> Extract:
Closed i-norden closed 2 years ago

i-norden commented 2 years ago

Part of https://github.com/vulcanize/ipld-eth-state-snapshot/issues/55

Adds ability to configure with a list of addresses and the snapshot generator will limit its traversal to their corresponding paths.

Primary motivation was as a testing tool, and as a mechanism to relatively quickly determine the size of a storage contract (node count and size of output files or postgres db output).

We could also adapt this to be used as a basic way for "proof watchers" to lazily load the state they need to generate proofs from our Postgres blockstore or IPFS if we use ipfs-ethdb. This works with the concurrent read-only node iterator so could potentially be scaled out horizontally across different node sources (IPFS blockstore abstraction using ipfs-ethdb can do this). Watchers could also use a similar approach to perform their own statediffing on only their specific contracts, as an even more efficient way to export in realtime all the storage nodes they need to prove a given set of contracts.

Could also potentially be useful in cases where the state of a new contract needs to be added to an existing system asap.

@ashwinphatak the approach taken here should be repeatable for https://github.com/vulcanize/go-ethereum/issues/29#issuecomment-1149086538 (approach 2). It doesn't actually require any modification to the underlying iterator, I think it is simpler than the other approach and almost definitely is simpler in the case of concurrent traversal like in eth-statediff-service and is going to be much more performant.

AFDudley commented 2 years ago

@ashwinphatak @i-norden Can we try to get this tested and into all the parts of the stack that need it before we start processing ethereum blocks at Maxihost?

> Supplied information:
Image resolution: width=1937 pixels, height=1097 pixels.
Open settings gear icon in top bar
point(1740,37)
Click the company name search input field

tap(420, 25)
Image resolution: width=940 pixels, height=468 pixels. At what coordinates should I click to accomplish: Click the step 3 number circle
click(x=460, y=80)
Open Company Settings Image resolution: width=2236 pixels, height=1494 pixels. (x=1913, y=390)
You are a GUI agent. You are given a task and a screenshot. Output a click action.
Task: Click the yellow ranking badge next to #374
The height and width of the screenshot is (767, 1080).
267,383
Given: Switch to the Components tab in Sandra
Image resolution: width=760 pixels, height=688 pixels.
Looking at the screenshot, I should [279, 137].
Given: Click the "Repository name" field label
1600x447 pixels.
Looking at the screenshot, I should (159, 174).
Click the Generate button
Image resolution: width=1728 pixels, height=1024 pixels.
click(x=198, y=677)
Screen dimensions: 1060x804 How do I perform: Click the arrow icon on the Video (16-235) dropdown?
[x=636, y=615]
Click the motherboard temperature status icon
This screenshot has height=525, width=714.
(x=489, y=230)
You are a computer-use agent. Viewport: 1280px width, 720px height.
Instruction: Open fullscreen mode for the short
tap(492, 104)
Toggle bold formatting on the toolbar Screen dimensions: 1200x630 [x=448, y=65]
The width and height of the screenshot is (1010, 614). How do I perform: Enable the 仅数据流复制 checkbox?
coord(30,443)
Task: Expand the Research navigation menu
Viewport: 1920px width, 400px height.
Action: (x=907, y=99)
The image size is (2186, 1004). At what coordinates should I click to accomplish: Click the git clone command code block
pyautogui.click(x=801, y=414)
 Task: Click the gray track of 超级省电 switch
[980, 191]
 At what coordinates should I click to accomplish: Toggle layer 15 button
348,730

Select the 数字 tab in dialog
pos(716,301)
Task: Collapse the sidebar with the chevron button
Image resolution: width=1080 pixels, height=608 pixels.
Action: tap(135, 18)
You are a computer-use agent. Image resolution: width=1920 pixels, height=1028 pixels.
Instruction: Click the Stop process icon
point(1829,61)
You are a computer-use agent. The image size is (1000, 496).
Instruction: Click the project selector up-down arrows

> Problem description: Please reproduce the snapshot discussion from "Could also potentially" to "blocks at Maxihost?". The rows have nothing to do with this.

> Result below:
Could also potentially be useful in cases where the state of a new contract needs to be added to an existing system asap.

@ashwinphatak the approach taken here should be repeatable for https://github.com/vulcanize/go-ethereum/issues/29#issuecomment-1149086538 (approach 2). It doesn't actually require any modification to the underlying iterator, I think it is simpler than the other approach and almost definitely is simpler in the case of concurrent traversal like in eth-statediff-service and is going to be much more performant.

AFDudley commented 2 years ago

@ashwinphatak @i-norden Can we try to get this tested and into all the parts of the stack that need it before we start processing ethereum blocks at Maxihost?